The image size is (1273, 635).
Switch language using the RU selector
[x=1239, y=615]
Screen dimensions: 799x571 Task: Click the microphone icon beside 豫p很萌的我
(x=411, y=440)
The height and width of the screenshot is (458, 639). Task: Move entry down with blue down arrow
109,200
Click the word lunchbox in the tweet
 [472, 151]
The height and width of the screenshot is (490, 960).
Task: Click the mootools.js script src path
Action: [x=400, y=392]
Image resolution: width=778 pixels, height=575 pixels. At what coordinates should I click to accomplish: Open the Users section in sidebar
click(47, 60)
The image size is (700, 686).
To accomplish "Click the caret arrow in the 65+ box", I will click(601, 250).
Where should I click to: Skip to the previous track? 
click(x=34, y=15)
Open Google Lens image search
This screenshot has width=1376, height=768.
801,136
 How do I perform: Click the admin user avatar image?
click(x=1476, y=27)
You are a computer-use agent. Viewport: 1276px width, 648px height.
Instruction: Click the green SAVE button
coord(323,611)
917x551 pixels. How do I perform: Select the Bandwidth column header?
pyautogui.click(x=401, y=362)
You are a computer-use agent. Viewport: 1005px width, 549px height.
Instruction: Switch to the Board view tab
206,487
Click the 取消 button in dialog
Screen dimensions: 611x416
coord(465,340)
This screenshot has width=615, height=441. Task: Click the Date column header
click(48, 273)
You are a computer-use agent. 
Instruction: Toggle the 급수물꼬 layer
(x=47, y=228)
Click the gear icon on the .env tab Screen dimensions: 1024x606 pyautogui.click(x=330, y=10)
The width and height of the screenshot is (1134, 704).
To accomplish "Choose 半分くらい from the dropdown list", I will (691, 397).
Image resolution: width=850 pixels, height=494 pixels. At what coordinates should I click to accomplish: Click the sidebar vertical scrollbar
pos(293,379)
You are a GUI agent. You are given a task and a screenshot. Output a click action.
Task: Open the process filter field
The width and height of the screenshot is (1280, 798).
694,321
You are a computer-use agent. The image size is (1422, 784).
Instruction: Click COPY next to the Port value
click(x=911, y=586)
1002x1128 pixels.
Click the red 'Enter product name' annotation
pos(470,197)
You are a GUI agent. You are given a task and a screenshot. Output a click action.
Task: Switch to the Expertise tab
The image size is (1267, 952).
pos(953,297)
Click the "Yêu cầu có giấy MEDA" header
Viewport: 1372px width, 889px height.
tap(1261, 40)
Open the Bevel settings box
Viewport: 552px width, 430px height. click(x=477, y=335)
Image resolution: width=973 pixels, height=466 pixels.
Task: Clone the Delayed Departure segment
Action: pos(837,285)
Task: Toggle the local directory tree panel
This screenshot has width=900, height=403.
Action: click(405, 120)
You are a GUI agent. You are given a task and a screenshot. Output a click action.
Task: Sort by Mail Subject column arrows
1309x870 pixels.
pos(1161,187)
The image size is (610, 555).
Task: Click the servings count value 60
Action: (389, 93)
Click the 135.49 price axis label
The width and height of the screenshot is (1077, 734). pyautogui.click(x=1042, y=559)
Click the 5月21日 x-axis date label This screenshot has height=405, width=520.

§ **How to complete this task**
Copy out each line of the listing where the string "agent" appears.

§ **Answer to this problem**
You are a computer-use agent. Viewport: 1276px width, 648px height.
You are a computer-use agent. Viewport: 1005px width, 549px height.
You are a computer-use agent. 
You are a GUI agent. You are given a task and a screenshot. Output a click action.
You are a computer-use agent. The image size is (1422, 784).
You are a GUI agent. You are given a task and a screenshot. Output a click action.
You are a GUI agent. You are given a task and a screenshot. Output a click action.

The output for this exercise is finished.